[Start of section]

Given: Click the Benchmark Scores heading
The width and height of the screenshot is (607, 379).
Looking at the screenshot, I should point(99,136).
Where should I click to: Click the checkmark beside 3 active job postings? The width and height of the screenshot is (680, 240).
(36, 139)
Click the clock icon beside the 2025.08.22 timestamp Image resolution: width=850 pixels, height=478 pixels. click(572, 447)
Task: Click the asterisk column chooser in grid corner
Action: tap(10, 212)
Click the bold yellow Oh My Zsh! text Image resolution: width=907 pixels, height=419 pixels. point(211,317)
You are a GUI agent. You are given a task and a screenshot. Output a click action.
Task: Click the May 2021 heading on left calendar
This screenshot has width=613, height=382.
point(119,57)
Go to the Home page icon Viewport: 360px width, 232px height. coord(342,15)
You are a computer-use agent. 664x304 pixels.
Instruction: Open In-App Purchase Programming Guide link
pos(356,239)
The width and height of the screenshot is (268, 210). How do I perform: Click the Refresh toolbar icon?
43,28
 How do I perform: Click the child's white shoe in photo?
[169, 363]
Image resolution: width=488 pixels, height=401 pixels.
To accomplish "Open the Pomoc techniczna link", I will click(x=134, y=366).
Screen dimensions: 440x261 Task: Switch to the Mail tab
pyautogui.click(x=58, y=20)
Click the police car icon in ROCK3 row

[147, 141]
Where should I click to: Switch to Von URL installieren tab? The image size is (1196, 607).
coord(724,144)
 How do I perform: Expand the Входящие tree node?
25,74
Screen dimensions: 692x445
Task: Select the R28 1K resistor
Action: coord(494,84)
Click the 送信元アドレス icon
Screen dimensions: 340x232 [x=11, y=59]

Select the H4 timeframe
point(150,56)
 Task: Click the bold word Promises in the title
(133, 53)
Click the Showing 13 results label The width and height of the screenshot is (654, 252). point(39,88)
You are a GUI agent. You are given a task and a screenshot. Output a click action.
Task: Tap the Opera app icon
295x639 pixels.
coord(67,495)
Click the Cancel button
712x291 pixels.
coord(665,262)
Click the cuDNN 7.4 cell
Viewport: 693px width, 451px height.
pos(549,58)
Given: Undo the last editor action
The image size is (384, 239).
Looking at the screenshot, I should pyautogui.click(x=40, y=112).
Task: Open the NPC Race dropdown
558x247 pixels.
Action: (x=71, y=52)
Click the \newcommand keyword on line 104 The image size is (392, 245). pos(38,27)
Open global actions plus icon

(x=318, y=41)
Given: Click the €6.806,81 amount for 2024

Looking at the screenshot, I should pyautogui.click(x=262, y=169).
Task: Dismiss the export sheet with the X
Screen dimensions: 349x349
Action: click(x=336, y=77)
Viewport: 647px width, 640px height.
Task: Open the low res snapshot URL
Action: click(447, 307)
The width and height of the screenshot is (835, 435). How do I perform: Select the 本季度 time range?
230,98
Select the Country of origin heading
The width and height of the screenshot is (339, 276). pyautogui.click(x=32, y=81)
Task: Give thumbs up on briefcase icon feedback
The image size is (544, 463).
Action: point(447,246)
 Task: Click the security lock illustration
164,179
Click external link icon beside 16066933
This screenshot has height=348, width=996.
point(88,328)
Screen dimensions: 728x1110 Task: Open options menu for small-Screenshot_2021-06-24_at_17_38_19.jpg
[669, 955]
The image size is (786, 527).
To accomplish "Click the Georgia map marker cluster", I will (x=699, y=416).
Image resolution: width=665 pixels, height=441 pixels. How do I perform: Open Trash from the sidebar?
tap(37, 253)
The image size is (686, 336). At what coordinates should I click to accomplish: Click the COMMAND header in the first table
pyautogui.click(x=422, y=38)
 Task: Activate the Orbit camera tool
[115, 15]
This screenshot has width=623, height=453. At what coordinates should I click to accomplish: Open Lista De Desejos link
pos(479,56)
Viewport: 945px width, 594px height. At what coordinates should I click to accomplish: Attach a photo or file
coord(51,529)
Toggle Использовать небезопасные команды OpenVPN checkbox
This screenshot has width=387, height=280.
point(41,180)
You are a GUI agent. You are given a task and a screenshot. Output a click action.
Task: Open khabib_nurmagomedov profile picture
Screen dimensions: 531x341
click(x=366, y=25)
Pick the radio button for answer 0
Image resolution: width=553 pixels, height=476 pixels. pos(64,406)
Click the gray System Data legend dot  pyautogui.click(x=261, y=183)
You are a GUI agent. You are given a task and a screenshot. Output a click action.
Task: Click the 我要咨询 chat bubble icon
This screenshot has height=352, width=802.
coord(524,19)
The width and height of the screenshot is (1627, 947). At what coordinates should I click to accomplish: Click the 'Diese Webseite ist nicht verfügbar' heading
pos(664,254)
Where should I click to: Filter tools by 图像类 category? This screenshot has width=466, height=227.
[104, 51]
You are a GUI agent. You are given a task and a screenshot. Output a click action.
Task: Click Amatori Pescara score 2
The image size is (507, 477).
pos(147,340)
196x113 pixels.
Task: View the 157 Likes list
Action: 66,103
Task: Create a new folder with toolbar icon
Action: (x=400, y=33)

[End of section]

**Task requirements**. Take every line in the preceding listing that contains "will" and copy it.

**Expected output**.
To accomplish "Open the Pomoc techniczna link", I will click(x=134, y=366).
To accomplish "Click the Georgia map marker cluster", I will (x=699, y=416).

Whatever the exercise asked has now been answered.